Understanding the Force Vector and Movement
The successful relocation of the dash relies entirely on the directional application of force, known as the force vector, working in concert with the relief cuts. The hydraulic ram is extended from its low anchor point—the cribbed rocker panel or floor—to the high contact point on the dashboard’s crash bar. This creates an upward and outward vector of force. Because the base is low and the head is high, the ram’s extension does not simply push horizontally but instead drives the dashboard structure up and away from the patient’s legs.
The relief cut made at the base of the A-pillar, where the pillar meets the rocker panel, acts as a fulcrum or hinge. As the ram pushes, the metal structure is forced to pivot around this newly created weakness. The force vector is specifically angled to utilize this pivot point, causing the A-pillar to rotate open. The result is the controlled “roll” of the dash, which is a combination of lifting and rotation, maximizing the space gained in the footwell.
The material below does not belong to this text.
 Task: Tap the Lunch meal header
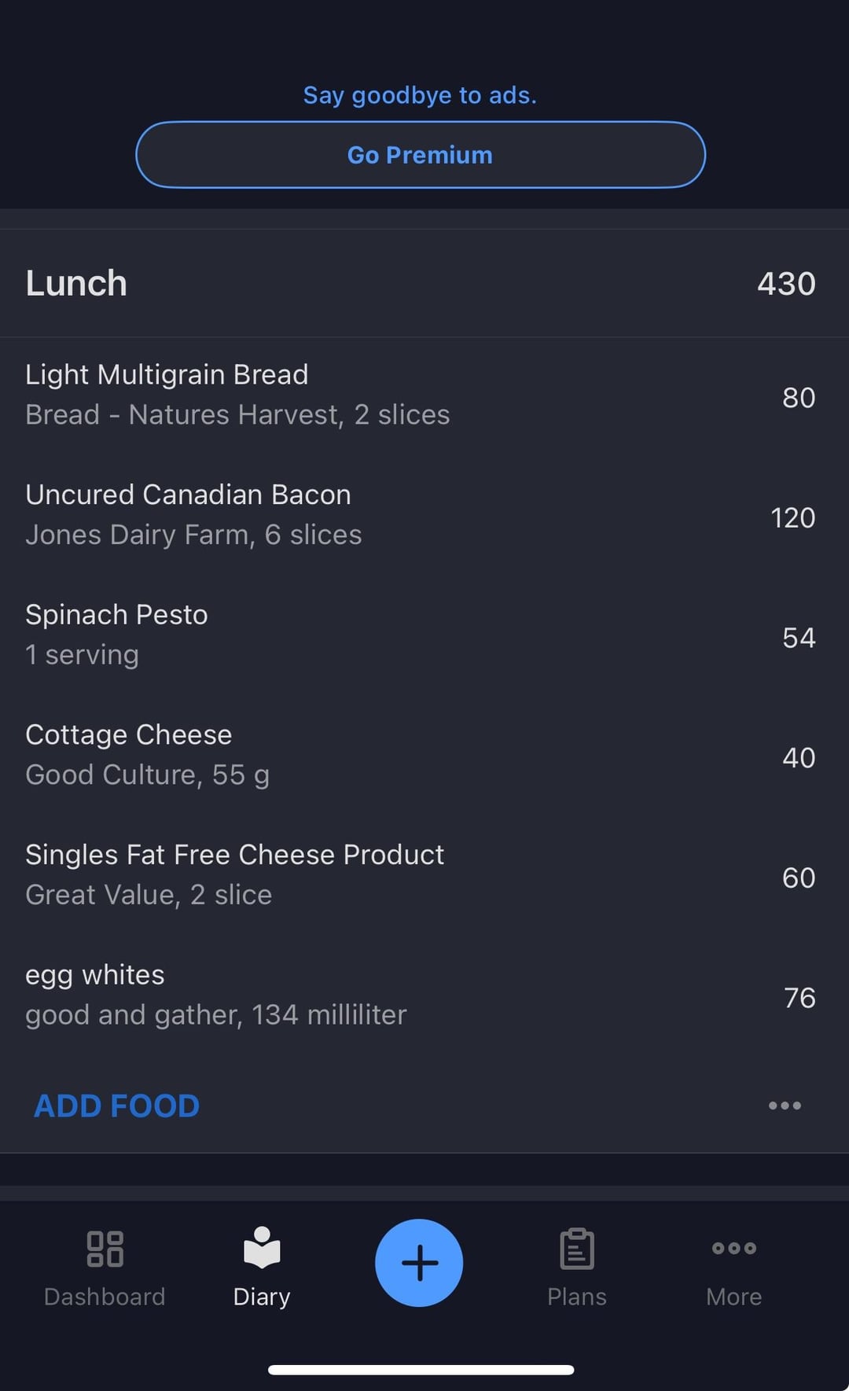point(76,283)
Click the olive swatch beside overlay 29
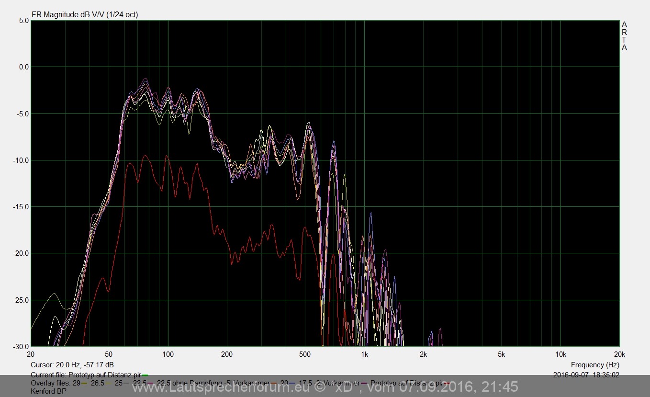Image resolution: width=650 pixels, height=397 pixels. coord(85,383)
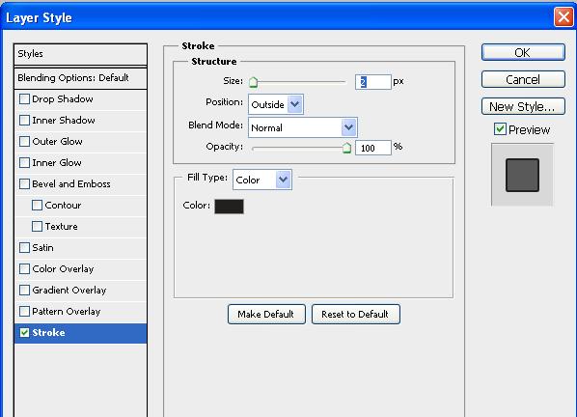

The goal is to achieve controlled displacement, not uncontrolled structural destruction. By managing the force vector and the pivot point, rescuers can achieve a lift of six to eighteen inches, which is generally sufficient to free an entrapped lower extremity. Throughout the extension, the downward reaction force exerted by the ram’s base is absorbed by the cribbing underneath the rocker panel, maintaining the overall stability of the vehicle. This precise mechanical application allows the powerful ram to safely reposition the heavy structure away from the patient.